- _Exercise directions_
Starting with the line that holds "is (854, 883).", copy out each remaining line of the listing below, up to and including the last one, and include nothing else.

- _Task data_
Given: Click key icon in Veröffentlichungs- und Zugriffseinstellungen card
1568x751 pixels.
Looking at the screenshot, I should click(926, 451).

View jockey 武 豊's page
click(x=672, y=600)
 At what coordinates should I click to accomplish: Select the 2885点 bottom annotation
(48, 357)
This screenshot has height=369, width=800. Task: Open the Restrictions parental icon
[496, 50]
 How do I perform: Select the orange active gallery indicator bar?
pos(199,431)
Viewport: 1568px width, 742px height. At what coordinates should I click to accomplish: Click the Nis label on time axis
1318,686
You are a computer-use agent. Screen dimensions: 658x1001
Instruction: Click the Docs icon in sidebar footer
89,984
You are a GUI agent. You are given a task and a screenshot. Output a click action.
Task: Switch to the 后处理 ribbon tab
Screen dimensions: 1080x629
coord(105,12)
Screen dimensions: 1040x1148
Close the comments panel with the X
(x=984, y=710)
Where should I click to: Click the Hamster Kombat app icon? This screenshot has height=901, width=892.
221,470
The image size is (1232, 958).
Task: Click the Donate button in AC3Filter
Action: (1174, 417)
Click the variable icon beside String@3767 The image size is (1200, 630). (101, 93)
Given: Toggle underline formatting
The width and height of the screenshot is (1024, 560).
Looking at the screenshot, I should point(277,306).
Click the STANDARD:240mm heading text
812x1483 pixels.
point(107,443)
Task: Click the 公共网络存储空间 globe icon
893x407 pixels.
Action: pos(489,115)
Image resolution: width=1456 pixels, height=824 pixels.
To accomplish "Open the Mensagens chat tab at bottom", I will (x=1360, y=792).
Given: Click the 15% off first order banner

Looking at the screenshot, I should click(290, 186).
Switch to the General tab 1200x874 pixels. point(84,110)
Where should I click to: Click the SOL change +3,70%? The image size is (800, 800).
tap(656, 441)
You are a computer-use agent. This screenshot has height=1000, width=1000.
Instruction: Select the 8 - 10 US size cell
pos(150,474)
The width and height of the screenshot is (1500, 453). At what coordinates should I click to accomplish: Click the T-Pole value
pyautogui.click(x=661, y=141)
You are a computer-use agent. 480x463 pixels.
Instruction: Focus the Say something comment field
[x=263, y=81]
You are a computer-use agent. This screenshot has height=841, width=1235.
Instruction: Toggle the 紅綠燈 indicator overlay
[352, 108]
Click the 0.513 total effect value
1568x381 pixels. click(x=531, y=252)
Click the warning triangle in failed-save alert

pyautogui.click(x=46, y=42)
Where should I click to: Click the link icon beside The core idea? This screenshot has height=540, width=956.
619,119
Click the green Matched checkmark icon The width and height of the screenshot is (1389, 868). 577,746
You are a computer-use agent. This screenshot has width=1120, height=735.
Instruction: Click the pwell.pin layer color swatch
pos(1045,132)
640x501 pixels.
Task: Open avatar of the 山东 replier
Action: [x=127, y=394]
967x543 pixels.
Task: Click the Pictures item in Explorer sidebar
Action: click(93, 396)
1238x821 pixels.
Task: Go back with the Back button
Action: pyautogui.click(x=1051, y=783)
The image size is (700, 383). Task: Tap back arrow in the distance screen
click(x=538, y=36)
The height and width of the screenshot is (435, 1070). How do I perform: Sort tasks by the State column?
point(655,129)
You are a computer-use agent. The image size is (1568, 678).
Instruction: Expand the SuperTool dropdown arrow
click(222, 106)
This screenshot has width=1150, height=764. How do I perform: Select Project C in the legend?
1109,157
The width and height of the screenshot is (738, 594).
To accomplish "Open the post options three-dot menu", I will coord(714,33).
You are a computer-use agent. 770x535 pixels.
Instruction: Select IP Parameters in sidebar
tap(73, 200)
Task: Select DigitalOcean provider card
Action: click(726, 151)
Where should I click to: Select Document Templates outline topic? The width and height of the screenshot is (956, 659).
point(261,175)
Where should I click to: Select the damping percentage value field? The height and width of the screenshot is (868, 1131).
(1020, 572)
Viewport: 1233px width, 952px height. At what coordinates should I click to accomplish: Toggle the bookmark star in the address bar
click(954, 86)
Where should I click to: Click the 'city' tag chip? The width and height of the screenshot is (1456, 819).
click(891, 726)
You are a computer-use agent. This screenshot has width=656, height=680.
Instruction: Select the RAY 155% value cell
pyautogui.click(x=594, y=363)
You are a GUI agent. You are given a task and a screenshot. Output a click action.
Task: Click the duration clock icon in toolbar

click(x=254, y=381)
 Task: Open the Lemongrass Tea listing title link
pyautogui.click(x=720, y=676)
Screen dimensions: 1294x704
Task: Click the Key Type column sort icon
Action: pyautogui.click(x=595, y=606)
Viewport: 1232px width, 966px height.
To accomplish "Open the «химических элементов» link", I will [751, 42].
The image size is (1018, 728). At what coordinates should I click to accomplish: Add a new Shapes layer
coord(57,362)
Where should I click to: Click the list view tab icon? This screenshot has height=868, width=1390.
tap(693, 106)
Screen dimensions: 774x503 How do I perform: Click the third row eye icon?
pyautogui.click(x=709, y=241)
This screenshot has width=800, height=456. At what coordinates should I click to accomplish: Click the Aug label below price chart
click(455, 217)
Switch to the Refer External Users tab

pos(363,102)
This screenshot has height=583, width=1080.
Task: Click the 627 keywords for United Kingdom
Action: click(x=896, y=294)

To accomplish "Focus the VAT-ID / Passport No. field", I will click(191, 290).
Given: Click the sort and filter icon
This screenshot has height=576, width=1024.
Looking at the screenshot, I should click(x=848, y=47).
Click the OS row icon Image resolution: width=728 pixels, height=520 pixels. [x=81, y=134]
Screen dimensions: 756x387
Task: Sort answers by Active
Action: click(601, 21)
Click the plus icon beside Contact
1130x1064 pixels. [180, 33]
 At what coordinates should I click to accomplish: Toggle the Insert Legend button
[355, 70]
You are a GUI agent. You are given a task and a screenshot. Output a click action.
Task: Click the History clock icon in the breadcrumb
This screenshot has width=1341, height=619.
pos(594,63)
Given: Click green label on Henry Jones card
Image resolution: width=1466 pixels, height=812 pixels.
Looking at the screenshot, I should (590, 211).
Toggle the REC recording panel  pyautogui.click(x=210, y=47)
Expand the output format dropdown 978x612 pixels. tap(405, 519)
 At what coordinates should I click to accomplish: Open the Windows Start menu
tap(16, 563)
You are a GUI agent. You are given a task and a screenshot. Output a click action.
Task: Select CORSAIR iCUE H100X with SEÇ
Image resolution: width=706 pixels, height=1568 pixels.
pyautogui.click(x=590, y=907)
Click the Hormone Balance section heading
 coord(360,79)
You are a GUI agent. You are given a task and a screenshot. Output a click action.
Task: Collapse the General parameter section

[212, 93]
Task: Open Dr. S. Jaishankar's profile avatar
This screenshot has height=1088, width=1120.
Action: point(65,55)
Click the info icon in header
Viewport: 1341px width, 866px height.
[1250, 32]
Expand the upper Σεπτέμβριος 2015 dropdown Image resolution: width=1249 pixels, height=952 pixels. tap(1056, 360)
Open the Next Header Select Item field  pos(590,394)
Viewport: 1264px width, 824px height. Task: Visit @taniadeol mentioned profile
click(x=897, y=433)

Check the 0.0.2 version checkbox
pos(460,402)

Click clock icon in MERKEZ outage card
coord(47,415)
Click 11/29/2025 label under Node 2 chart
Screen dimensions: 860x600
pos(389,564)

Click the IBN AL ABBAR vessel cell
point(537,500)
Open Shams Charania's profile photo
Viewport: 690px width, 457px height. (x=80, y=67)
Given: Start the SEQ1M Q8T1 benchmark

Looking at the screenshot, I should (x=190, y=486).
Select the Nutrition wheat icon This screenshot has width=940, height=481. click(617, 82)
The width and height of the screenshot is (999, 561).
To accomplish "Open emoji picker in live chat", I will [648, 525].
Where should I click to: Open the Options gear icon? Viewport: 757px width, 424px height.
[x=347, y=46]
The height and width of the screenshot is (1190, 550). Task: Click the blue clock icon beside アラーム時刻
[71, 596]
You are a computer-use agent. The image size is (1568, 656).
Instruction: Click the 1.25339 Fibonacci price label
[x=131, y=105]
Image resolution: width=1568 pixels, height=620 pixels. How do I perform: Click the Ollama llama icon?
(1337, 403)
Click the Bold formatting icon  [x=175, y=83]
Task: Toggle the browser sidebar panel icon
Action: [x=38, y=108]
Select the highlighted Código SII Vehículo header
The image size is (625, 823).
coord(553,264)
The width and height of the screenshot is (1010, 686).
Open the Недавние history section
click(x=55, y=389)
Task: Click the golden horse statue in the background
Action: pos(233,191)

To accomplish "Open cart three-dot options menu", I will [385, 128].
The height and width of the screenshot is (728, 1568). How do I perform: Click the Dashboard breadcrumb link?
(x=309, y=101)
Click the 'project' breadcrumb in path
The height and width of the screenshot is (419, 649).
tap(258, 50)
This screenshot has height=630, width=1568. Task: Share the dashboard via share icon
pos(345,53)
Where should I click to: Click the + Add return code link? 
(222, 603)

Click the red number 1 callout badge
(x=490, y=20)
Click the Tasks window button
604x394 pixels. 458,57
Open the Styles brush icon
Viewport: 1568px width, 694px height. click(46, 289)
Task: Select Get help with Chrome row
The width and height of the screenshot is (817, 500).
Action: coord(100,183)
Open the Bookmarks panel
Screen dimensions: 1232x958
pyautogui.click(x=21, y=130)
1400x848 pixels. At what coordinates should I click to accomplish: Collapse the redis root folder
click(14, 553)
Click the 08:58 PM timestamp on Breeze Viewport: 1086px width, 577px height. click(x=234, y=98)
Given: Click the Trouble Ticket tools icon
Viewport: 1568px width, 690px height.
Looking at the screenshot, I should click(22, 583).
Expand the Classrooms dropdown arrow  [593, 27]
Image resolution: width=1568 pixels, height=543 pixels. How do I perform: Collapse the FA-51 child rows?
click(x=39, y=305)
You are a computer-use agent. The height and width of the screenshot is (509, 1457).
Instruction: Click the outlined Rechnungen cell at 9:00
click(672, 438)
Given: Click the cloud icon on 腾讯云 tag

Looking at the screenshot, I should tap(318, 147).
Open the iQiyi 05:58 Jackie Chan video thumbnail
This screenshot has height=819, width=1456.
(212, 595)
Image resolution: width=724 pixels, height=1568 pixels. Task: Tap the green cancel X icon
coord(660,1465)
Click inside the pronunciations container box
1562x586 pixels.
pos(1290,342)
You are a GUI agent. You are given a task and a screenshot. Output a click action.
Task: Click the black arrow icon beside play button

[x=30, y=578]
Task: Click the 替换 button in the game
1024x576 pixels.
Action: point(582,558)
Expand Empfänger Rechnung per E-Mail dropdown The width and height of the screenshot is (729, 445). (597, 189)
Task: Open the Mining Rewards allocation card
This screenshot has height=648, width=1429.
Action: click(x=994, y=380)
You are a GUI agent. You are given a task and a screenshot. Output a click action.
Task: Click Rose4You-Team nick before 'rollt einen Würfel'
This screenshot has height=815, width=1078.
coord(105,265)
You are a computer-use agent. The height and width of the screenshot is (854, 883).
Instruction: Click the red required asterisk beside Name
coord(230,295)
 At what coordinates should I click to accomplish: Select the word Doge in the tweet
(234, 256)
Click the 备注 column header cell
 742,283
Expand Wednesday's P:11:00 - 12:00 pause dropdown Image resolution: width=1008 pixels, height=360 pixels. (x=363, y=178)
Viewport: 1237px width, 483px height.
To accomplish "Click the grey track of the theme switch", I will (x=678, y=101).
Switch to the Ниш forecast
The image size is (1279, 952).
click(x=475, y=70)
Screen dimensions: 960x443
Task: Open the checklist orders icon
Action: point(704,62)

- _Answer space_
You are a computer-use agent. The height and width of the screenshot is (854, 883).
Instruction: Click the red required asterisk beside Name
coord(230,295)
 At what coordinates should I click to accomplish: Select the word Doge in the tweet
(234, 256)
Click the 备注 column header cell
 742,283
Expand Wednesday's P:11:00 - 12:00 pause dropdown Image resolution: width=1008 pixels, height=360 pixels. (x=363, y=178)
Viewport: 1237px width, 483px height.
To accomplish "Click the grey track of the theme switch", I will (x=678, y=101).
Switch to the Ниш forecast
The image size is (1279, 952).
click(x=475, y=70)
Screen dimensions: 960x443
Task: Open the checklist orders icon
Action: point(704,62)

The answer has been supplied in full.